■ Pixel coordinate grounding records
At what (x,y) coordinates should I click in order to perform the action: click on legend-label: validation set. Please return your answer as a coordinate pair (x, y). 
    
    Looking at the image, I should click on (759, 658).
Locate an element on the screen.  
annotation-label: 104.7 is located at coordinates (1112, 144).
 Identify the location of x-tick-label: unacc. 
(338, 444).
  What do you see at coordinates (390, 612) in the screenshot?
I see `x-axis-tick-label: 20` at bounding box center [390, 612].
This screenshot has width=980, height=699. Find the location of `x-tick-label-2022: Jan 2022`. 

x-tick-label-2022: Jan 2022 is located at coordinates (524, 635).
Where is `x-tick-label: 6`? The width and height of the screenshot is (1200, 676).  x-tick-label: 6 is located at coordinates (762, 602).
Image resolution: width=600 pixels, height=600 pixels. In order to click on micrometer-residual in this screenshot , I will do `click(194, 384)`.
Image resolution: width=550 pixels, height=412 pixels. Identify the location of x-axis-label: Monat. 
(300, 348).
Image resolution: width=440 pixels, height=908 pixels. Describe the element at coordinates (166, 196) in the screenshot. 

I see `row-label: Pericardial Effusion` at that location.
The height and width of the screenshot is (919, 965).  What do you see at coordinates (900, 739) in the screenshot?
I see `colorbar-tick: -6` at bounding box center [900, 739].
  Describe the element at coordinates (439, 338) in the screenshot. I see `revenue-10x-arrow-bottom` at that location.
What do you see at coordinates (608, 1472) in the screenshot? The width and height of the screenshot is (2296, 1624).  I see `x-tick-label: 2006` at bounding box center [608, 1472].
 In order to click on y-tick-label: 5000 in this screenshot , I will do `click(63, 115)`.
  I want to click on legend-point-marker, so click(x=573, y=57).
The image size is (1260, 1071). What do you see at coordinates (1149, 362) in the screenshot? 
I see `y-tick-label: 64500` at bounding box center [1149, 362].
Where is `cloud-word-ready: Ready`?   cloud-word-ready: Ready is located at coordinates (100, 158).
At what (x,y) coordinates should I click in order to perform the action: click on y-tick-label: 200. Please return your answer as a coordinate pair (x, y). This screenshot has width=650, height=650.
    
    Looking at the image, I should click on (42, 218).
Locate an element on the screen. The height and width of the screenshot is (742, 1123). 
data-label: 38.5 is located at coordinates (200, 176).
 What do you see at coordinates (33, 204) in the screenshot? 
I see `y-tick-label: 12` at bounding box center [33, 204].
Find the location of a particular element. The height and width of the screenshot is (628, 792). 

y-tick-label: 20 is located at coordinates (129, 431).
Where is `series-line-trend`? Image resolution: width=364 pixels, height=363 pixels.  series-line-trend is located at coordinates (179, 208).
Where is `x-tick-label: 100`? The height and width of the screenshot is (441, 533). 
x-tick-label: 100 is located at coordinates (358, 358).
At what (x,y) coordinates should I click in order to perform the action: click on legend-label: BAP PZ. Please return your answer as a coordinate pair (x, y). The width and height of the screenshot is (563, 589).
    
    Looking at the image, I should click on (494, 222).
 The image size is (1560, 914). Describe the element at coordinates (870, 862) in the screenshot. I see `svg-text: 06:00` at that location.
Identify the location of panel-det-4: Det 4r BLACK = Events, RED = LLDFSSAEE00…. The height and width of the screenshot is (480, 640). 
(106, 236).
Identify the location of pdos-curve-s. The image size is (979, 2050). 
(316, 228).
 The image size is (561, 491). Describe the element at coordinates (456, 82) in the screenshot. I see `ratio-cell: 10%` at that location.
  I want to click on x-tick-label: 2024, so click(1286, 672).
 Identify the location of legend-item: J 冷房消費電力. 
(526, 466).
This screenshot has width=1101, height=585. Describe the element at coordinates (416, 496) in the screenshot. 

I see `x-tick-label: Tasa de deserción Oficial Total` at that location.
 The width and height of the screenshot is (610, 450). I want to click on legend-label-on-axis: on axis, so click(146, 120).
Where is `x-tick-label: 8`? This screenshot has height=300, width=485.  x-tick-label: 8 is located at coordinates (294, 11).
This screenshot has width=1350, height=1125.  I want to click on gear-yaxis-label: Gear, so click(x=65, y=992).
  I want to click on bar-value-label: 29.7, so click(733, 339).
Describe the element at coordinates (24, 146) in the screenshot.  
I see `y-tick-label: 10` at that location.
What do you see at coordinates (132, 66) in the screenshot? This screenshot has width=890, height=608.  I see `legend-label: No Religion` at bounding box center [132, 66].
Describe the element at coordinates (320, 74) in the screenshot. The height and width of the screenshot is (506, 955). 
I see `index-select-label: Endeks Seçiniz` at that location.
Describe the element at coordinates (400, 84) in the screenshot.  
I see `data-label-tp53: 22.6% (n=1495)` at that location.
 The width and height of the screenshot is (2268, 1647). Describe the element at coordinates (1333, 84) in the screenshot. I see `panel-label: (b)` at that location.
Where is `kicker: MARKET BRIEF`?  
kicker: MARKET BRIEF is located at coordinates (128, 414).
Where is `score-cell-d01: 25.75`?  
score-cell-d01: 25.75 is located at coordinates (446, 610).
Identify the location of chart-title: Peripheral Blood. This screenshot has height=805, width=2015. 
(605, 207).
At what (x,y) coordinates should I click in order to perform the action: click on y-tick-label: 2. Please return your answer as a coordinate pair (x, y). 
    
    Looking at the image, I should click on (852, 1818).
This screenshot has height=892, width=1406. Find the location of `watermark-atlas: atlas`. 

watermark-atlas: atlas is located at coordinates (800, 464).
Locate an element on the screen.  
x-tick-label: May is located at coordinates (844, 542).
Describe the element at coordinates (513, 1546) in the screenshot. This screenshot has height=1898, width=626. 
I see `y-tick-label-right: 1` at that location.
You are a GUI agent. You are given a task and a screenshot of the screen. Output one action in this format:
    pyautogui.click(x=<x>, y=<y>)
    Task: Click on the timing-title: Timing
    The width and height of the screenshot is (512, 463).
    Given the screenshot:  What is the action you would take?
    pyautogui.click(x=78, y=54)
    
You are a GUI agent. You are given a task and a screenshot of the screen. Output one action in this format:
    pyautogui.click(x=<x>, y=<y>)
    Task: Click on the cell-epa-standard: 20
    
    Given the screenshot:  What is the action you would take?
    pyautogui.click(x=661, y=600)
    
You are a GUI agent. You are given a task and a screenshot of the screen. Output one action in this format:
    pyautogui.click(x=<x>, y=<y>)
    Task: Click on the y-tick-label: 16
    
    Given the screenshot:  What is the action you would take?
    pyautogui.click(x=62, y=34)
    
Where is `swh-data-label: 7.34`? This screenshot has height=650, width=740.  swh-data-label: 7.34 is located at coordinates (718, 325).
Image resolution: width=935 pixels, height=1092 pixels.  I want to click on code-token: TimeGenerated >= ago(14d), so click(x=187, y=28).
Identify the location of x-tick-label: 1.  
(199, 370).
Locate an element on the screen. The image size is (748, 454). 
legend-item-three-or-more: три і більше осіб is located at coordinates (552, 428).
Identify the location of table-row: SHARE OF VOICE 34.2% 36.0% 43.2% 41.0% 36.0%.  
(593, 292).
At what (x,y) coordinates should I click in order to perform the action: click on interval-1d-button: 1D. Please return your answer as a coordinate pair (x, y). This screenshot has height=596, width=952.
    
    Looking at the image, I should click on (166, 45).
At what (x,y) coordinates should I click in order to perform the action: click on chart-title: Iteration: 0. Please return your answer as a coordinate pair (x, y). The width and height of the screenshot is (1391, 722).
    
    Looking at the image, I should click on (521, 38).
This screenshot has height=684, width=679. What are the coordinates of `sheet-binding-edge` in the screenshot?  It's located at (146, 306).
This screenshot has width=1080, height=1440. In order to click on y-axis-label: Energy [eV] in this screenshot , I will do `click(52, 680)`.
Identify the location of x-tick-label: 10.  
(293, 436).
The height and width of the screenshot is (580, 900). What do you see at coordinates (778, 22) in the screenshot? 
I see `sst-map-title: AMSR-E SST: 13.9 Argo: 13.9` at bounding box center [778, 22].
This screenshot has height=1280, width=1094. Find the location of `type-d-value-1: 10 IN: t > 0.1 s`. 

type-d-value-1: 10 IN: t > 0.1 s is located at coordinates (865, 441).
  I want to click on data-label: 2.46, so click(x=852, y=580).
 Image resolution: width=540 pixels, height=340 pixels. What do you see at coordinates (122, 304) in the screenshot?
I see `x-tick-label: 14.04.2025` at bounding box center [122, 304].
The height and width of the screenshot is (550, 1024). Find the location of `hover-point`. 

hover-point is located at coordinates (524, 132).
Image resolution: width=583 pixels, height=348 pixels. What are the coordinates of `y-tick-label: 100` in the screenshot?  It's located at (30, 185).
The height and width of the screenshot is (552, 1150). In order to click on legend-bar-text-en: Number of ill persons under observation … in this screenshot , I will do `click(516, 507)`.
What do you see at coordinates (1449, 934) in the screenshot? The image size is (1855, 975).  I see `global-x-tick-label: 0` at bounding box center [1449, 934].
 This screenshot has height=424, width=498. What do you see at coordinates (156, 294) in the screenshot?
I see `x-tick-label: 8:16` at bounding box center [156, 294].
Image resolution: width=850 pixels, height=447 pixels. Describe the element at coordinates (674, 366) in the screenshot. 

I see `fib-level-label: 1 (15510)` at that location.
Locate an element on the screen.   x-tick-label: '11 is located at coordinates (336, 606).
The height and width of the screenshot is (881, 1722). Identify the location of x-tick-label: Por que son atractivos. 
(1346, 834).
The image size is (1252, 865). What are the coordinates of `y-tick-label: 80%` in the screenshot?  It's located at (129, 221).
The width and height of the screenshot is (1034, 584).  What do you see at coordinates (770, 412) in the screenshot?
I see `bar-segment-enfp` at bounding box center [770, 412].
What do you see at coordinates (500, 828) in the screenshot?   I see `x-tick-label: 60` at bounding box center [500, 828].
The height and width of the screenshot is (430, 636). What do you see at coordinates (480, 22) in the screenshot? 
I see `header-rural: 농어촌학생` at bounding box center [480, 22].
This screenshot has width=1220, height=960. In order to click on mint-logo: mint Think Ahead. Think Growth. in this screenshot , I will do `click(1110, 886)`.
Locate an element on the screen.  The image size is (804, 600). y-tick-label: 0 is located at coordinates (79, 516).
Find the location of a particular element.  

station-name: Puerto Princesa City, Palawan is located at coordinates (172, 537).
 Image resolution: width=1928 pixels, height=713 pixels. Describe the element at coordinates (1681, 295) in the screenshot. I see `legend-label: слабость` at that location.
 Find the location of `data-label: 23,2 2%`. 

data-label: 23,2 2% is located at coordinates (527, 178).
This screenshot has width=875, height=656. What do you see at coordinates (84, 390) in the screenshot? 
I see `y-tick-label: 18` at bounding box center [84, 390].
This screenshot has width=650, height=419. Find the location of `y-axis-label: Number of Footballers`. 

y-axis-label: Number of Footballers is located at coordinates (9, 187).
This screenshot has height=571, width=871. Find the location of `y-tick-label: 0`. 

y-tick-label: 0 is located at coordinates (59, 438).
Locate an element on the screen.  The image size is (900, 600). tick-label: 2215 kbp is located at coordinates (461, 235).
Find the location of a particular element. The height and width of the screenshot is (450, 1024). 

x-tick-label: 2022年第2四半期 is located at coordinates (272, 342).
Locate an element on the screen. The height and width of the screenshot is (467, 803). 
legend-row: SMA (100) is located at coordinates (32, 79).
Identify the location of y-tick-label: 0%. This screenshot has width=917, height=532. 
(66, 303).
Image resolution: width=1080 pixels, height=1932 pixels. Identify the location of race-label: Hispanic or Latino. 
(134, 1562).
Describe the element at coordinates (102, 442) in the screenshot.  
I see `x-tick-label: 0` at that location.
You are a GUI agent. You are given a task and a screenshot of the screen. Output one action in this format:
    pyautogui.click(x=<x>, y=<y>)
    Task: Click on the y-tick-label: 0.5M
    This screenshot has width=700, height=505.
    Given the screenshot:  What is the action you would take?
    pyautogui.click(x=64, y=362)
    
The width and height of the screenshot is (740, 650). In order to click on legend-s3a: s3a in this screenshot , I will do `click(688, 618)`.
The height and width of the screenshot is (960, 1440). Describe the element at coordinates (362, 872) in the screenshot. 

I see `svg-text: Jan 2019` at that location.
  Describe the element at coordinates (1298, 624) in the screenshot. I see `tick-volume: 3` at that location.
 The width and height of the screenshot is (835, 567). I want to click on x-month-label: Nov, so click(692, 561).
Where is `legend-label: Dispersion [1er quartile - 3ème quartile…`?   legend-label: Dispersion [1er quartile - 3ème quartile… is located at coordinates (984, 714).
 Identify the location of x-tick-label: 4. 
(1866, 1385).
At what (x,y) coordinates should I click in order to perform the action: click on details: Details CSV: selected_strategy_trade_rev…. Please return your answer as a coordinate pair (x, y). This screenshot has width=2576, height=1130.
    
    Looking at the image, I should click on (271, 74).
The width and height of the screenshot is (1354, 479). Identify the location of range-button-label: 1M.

■ TRY IT
Reproduce verbatim the records from the line containing "is (441, 533)." through the line containing "(106, 236).", including both of those lines.

■ EXERCISE SOLUTION
Where is `x-tick-label: 100`? The height and width of the screenshot is (441, 533). 
x-tick-label: 100 is located at coordinates (358, 358).
At what (x,y) coordinates should I click in order to perform the action: click on legend-label: BAP PZ. Please return your answer as a coordinate pair (x, y). The width and height of the screenshot is (563, 589).
    
    Looking at the image, I should click on (494, 222).
 The image size is (1560, 914). Describe the element at coordinates (870, 862) in the screenshot. I see `svg-text: 06:00` at that location.
Identify the location of panel-det-4: Det 4r BLACK = Events, RED = LLDFSSAEE00…. The height and width of the screenshot is (480, 640). 
(106, 236).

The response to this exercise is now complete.